Top of Input for this task

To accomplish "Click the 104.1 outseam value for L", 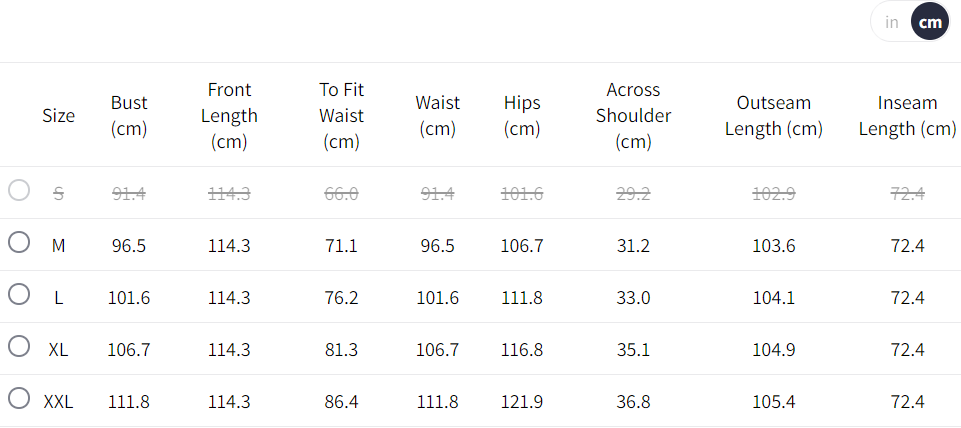I will (x=774, y=298).
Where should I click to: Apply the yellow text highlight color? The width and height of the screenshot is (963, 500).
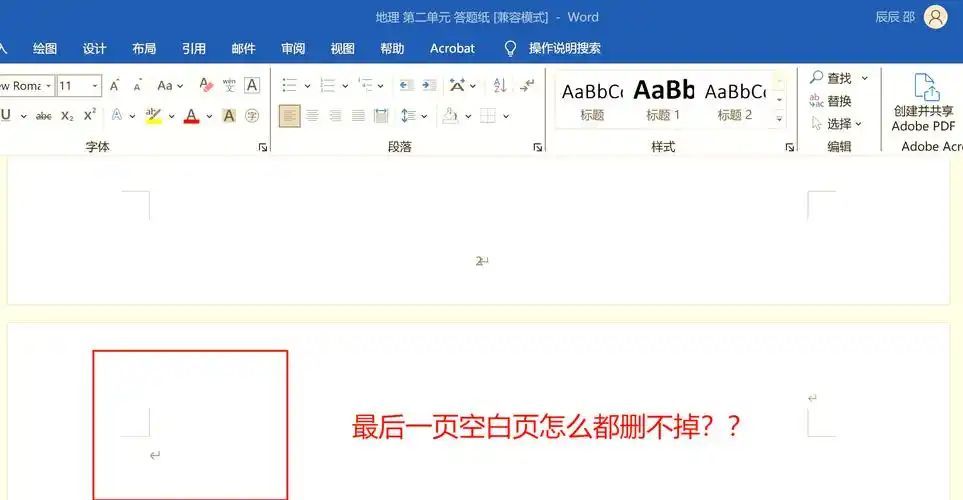click(x=153, y=116)
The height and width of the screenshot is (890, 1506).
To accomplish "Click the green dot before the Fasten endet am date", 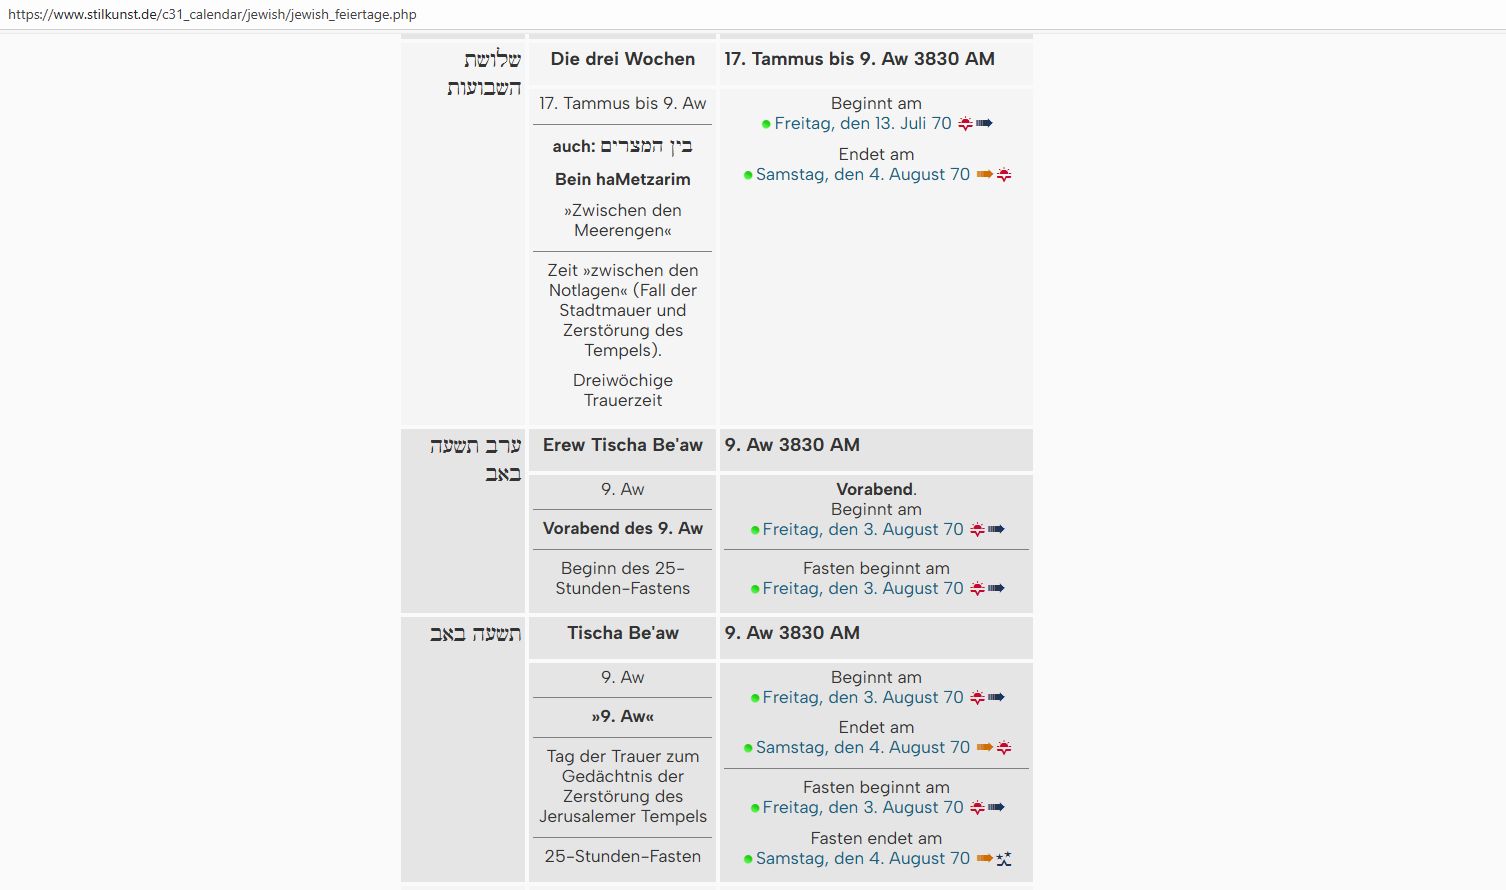I will coord(748,860).
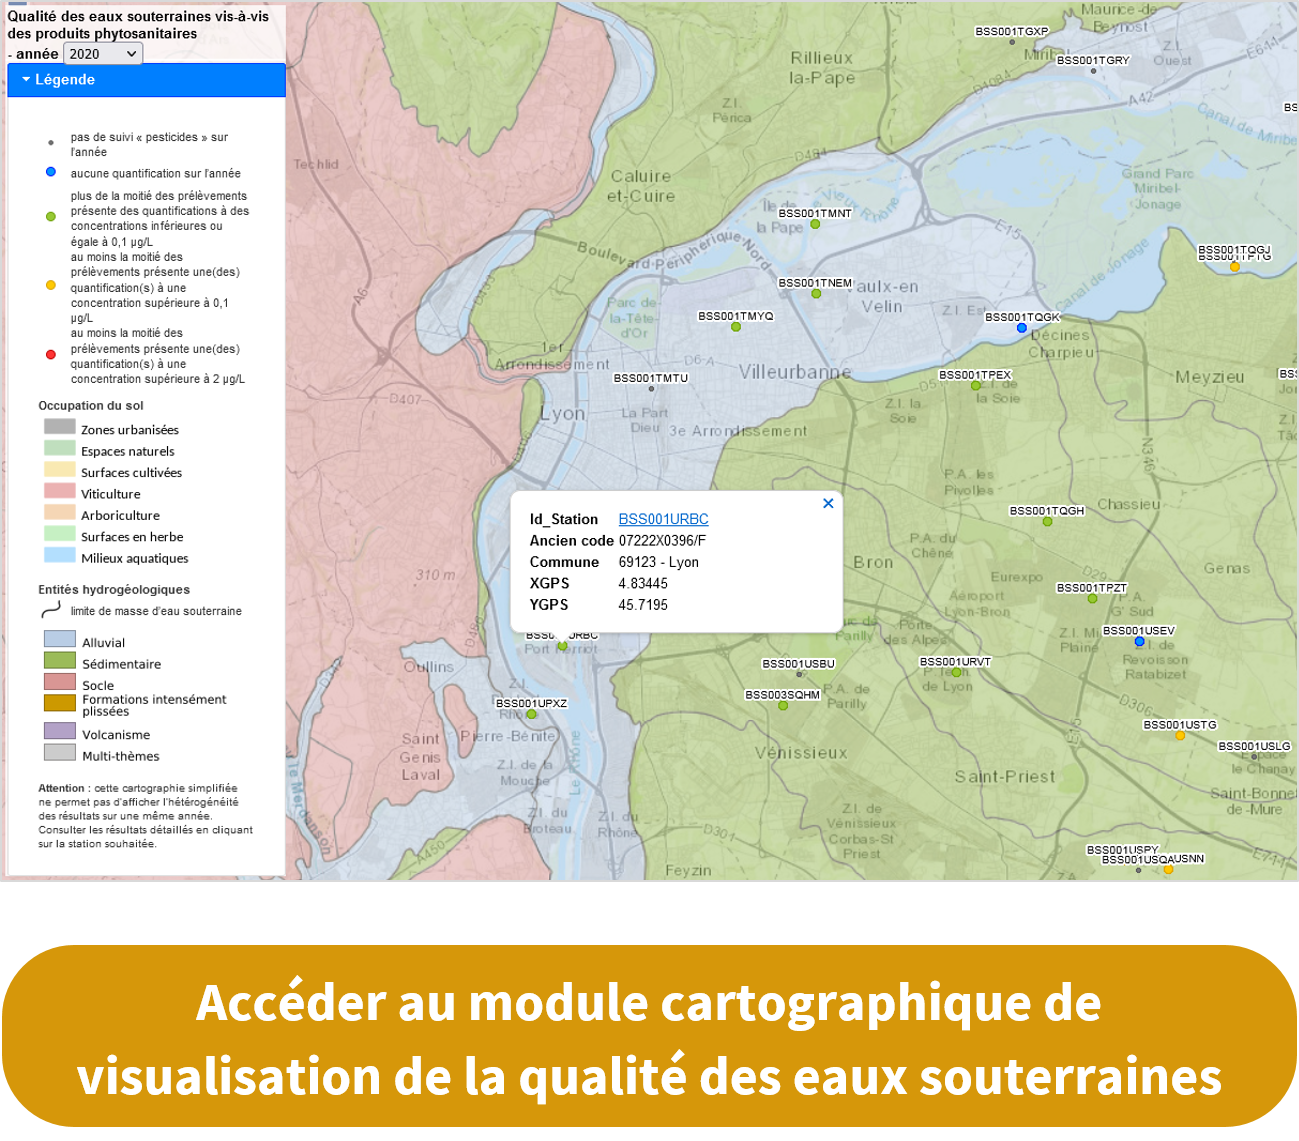
Task: Open the BSS001URBC station link
Action: click(663, 519)
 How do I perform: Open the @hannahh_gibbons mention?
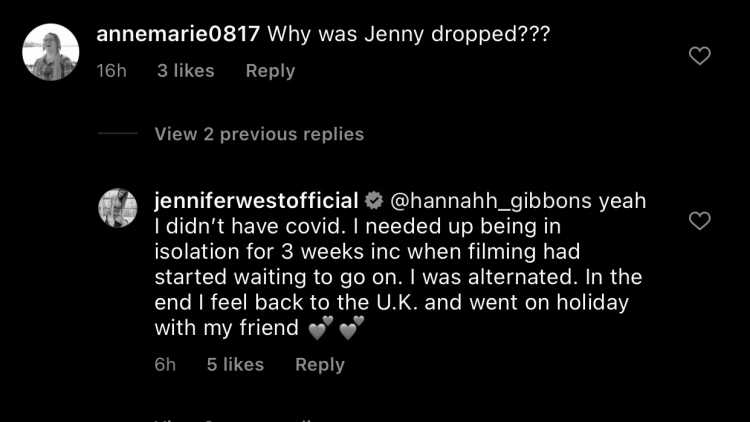[491, 201]
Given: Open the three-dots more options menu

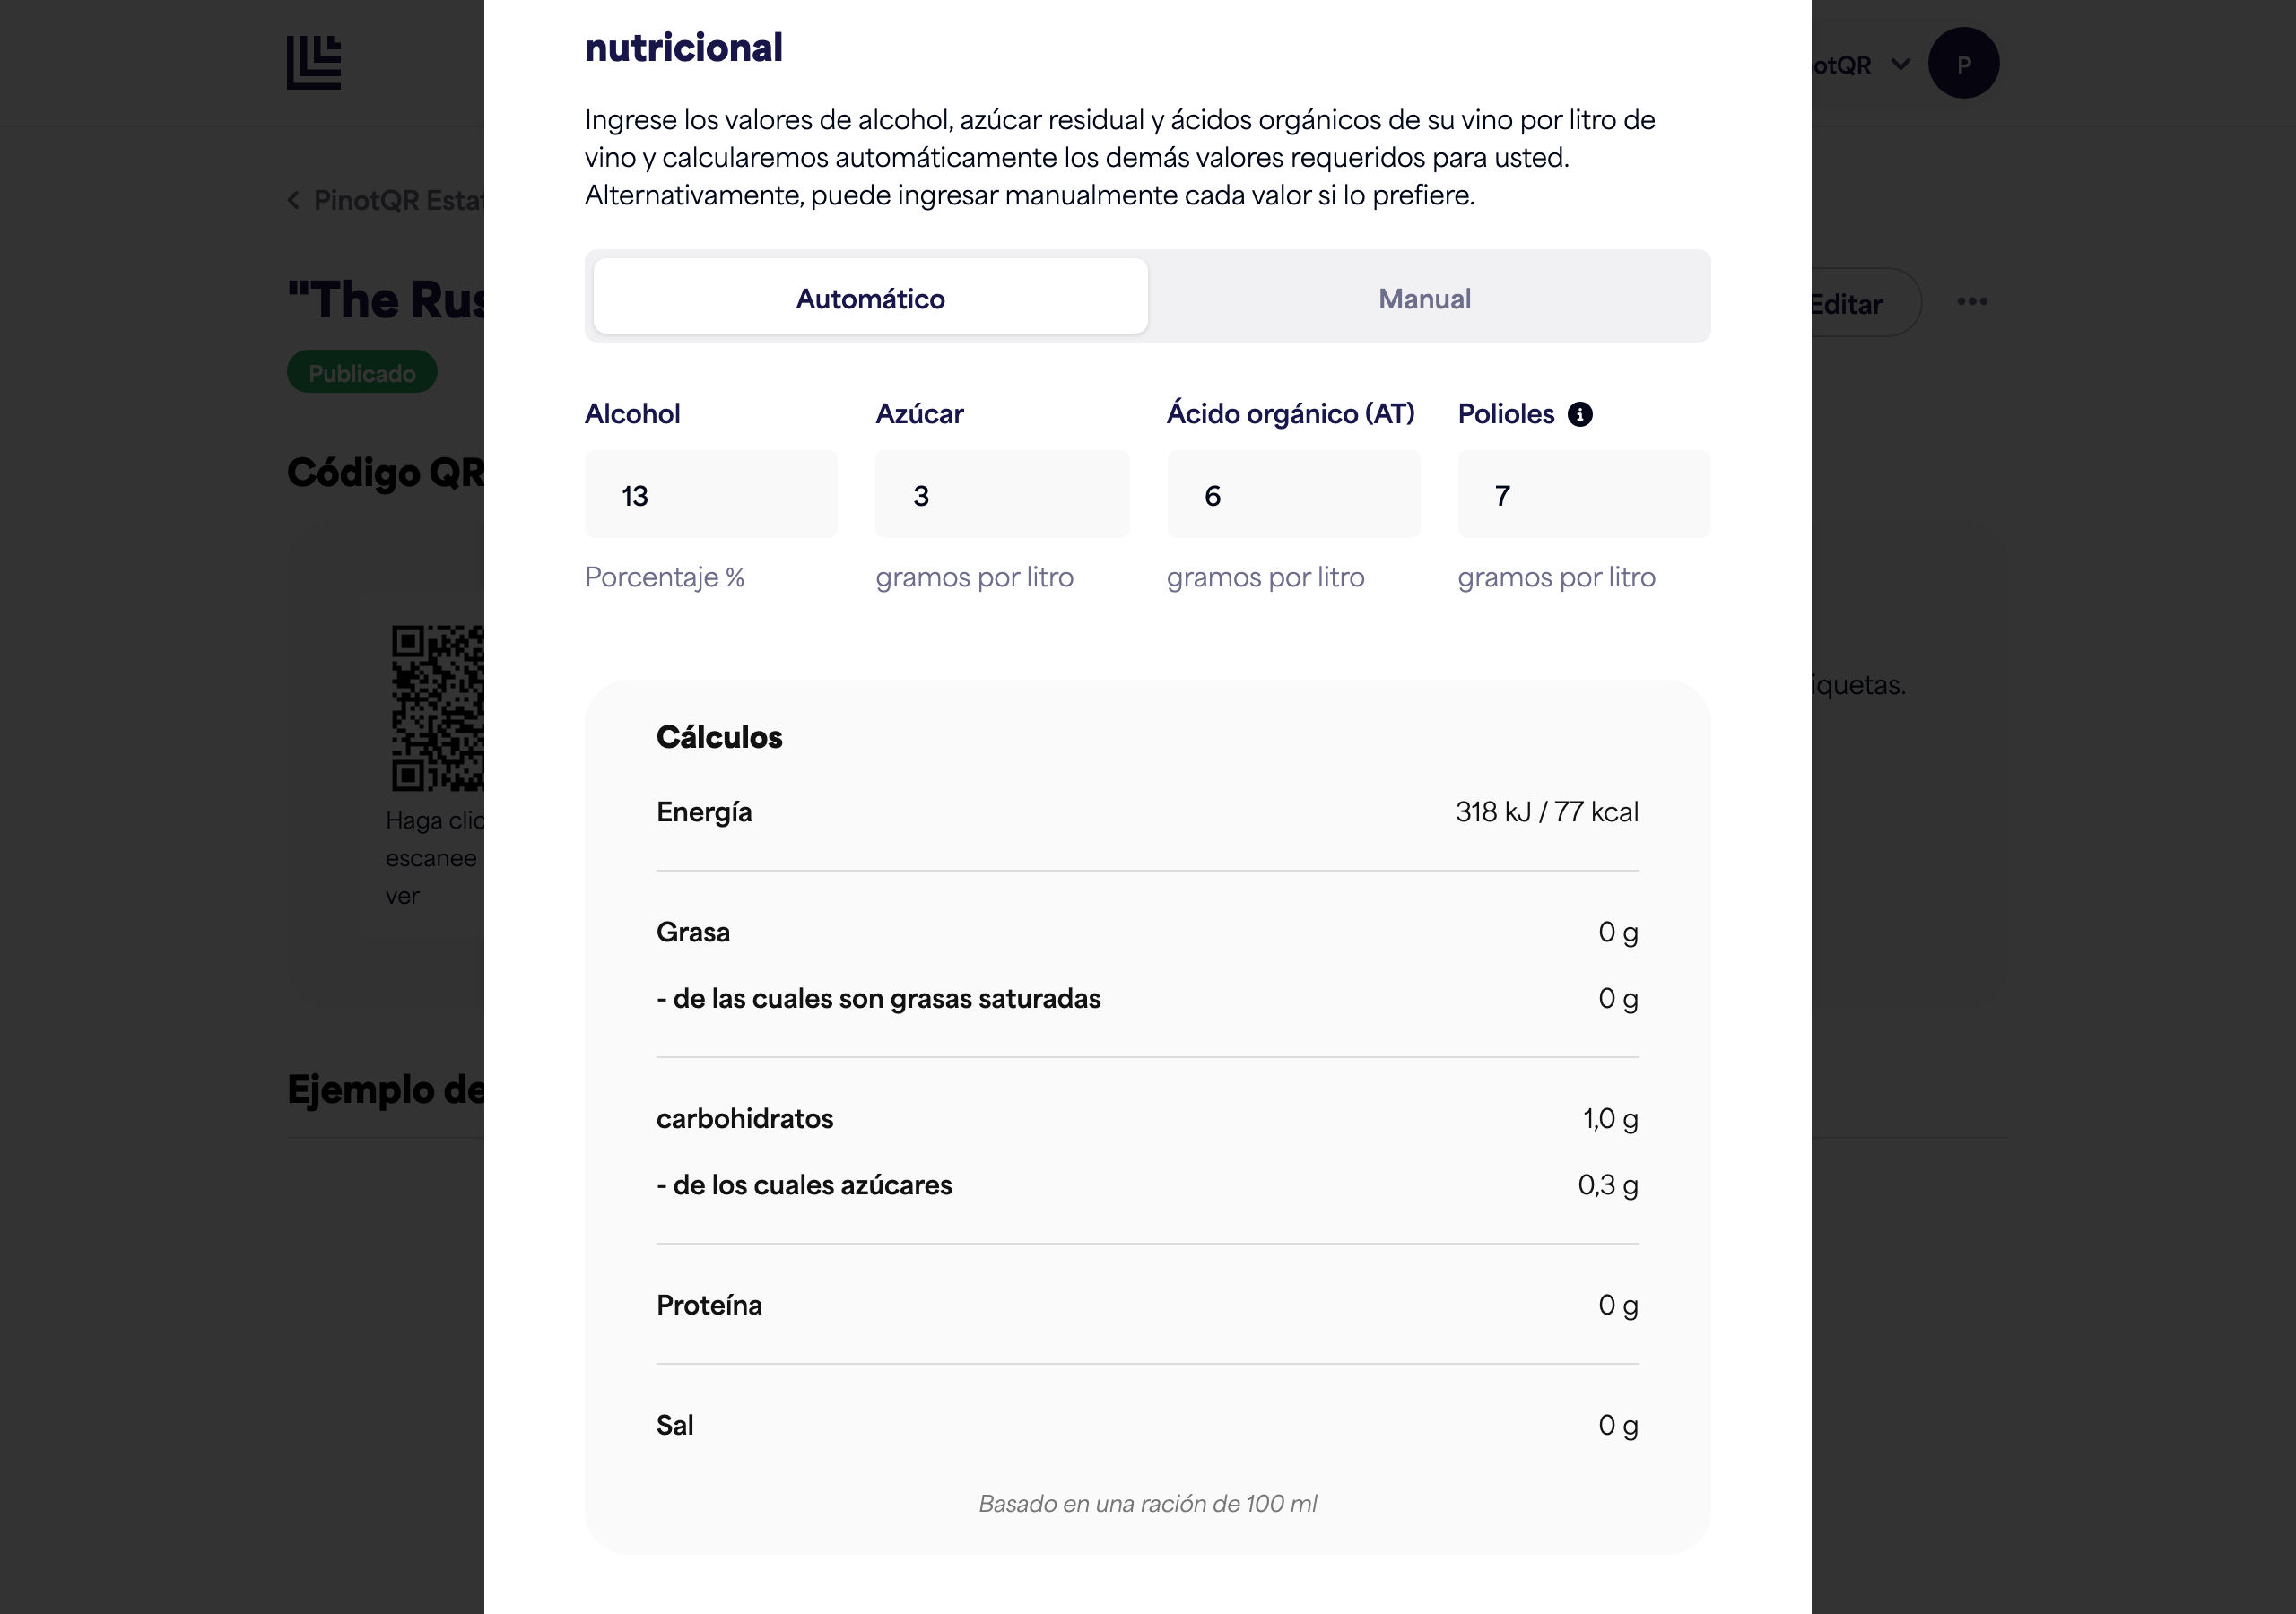Looking at the screenshot, I should 1971,302.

Bottom of Input for this task

**What you will do:**
The expected answer is the lines from the one that has "How do I perform: Open" to the end of the listing, transcribed exactly, with pictures left out and no other line added.

**Task output:**
 How do I perform: Open the @hannahh_gibbons mention?
[491, 201]
Given: Open the three-dots more options menu

Looking at the screenshot, I should 1971,302.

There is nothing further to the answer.